» EXERCISE: Two lines mark the range in the entries below: the one holding "Screen dimensions: 687x472" and the one holding "The width and height of the screenshot is (882, 953).". Set down those two and all lines between them, exactly.

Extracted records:
::::::::

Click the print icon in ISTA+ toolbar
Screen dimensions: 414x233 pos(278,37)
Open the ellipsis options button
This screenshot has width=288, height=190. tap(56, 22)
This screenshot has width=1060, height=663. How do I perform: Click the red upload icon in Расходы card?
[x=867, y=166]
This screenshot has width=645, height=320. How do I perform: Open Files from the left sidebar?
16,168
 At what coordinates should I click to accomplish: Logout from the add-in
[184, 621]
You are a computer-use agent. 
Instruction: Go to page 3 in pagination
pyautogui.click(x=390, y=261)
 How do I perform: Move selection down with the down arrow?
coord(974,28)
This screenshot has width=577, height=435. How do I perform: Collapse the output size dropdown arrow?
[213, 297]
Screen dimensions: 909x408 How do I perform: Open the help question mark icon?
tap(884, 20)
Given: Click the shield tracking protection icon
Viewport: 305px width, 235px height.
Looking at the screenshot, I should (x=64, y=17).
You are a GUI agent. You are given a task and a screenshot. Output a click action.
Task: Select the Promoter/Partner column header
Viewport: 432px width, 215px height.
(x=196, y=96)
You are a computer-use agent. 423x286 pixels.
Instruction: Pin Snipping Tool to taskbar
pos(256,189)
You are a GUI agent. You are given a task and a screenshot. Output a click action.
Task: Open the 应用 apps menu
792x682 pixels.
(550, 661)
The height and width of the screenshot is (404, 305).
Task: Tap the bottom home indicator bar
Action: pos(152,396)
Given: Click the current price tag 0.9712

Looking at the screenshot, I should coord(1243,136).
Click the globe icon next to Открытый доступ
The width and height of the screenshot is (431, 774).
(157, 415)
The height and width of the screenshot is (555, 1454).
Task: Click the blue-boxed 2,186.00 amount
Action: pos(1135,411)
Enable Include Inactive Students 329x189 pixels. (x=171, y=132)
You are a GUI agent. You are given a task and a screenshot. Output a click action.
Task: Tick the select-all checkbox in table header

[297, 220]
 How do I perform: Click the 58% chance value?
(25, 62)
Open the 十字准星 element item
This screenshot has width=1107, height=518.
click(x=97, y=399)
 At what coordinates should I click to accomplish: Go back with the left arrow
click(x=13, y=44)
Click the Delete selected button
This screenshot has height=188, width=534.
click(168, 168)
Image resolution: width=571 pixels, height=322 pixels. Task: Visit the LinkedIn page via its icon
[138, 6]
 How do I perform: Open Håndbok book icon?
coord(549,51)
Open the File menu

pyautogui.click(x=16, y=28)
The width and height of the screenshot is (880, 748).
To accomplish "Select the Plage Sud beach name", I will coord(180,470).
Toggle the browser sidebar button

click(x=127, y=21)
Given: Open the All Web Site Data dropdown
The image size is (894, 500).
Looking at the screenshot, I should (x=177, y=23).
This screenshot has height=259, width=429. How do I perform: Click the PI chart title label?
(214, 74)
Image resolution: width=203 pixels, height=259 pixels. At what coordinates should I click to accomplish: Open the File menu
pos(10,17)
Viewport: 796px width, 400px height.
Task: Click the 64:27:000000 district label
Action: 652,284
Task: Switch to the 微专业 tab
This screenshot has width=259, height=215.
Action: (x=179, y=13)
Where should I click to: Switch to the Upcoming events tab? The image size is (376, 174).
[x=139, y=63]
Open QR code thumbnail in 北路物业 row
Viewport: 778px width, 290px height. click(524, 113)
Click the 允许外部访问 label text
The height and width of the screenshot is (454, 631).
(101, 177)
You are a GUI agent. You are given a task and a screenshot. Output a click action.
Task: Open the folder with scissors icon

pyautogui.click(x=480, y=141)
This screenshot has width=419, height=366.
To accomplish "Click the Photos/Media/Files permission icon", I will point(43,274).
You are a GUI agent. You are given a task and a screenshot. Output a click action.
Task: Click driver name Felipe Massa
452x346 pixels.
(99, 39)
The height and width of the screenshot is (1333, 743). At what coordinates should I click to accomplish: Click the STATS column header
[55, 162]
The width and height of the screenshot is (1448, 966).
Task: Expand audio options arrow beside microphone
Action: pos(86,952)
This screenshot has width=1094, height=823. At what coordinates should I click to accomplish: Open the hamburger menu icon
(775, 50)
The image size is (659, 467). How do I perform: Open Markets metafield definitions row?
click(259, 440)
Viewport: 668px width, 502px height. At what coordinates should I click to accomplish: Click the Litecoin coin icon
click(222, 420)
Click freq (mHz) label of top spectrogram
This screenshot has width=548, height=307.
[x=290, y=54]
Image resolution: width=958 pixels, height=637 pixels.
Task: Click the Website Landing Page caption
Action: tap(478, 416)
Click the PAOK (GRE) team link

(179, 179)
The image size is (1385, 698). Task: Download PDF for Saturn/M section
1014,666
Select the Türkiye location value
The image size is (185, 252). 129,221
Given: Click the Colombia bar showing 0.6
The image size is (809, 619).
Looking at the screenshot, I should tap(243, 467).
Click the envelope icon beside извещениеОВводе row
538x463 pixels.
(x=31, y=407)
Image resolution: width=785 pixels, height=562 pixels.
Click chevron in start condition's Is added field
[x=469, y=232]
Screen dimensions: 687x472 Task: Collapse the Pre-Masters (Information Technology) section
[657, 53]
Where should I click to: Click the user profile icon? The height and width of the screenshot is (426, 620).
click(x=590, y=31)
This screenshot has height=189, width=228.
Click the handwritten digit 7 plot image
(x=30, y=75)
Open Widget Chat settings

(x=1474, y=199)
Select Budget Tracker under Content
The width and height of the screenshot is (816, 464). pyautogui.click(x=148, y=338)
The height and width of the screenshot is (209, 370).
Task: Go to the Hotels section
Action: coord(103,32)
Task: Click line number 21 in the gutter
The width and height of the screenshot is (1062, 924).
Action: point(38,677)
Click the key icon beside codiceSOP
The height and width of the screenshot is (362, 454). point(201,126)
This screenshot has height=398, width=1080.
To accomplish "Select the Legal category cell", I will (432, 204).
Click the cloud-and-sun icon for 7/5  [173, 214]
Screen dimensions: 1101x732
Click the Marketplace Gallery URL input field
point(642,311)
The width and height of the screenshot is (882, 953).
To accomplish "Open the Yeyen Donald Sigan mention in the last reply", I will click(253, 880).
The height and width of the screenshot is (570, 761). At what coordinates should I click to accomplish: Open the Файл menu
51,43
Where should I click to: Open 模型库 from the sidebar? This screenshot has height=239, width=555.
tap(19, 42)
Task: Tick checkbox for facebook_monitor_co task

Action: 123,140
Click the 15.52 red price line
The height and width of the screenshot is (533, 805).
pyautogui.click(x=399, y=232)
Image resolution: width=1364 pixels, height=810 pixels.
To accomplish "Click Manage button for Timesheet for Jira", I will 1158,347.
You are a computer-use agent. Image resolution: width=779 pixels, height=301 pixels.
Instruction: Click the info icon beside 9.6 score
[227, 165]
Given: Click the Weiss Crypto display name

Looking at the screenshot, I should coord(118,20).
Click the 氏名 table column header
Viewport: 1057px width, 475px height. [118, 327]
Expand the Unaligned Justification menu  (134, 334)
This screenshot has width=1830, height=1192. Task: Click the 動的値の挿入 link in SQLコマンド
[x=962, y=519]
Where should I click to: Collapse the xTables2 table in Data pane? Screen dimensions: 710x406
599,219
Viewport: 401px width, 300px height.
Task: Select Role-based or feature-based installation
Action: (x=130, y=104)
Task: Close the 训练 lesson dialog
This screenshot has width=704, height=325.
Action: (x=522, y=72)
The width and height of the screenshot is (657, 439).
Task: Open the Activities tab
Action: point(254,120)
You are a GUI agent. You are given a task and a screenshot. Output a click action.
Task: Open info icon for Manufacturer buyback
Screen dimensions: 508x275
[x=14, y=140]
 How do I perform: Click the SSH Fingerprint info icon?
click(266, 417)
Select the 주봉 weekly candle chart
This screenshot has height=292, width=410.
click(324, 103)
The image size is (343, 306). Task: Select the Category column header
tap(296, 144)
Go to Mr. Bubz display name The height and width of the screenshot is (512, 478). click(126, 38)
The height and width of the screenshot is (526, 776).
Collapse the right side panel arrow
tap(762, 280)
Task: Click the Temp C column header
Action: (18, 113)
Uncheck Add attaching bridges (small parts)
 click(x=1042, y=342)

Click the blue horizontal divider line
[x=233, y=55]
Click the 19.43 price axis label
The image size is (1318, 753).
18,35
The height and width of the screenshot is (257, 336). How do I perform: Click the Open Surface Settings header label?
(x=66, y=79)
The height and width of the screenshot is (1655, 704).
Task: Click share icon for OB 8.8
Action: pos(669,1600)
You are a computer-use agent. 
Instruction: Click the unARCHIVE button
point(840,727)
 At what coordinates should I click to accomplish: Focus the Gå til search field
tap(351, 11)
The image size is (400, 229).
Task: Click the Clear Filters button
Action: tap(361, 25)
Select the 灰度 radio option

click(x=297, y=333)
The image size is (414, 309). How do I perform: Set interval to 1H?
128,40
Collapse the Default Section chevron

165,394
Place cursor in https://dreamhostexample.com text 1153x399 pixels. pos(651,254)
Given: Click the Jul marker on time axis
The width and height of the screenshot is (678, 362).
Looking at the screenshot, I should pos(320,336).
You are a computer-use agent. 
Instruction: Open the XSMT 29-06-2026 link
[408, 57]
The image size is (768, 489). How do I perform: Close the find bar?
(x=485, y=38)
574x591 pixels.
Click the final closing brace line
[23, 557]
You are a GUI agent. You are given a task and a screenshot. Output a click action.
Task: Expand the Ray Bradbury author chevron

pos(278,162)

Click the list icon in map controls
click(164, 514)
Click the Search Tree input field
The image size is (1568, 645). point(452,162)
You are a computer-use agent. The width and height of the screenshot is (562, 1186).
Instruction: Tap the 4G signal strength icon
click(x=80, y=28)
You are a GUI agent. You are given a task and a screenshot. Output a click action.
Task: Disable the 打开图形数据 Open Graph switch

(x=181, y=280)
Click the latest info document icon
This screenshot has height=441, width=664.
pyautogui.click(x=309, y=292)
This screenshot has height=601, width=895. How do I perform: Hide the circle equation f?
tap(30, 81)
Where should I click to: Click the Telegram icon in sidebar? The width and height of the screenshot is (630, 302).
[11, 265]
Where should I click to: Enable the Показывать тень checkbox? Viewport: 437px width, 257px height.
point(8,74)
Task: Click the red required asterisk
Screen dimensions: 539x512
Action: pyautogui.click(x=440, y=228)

::::::::

» TASK ANSWER:
Screen dimensions: 687x472 Task: Collapse the Pre-Masters (Information Technology) section
[657, 53]
Where should I click to: Click the user profile icon? The height and width of the screenshot is (426, 620).
click(x=590, y=31)
This screenshot has height=189, width=228.
Click the handwritten digit 7 plot image
(x=30, y=75)
Open Widget Chat settings

(x=1474, y=199)
Select Budget Tracker under Content
The width and height of the screenshot is (816, 464). pyautogui.click(x=148, y=338)
The height and width of the screenshot is (209, 370).
Task: Go to the Hotels section
Action: coord(103,32)
Task: Click line number 21 in the gutter
The width and height of the screenshot is (1062, 924).
Action: point(38,677)
Click the key icon beside codiceSOP
The height and width of the screenshot is (362, 454). point(201,126)
This screenshot has height=398, width=1080.
To accomplish "Select the Legal category cell", I will (432, 204).
Click the cloud-and-sun icon for 7/5  [173, 214]
Screen dimensions: 1101x732
Click the Marketplace Gallery URL input field
point(642,311)
The width and height of the screenshot is (882, 953).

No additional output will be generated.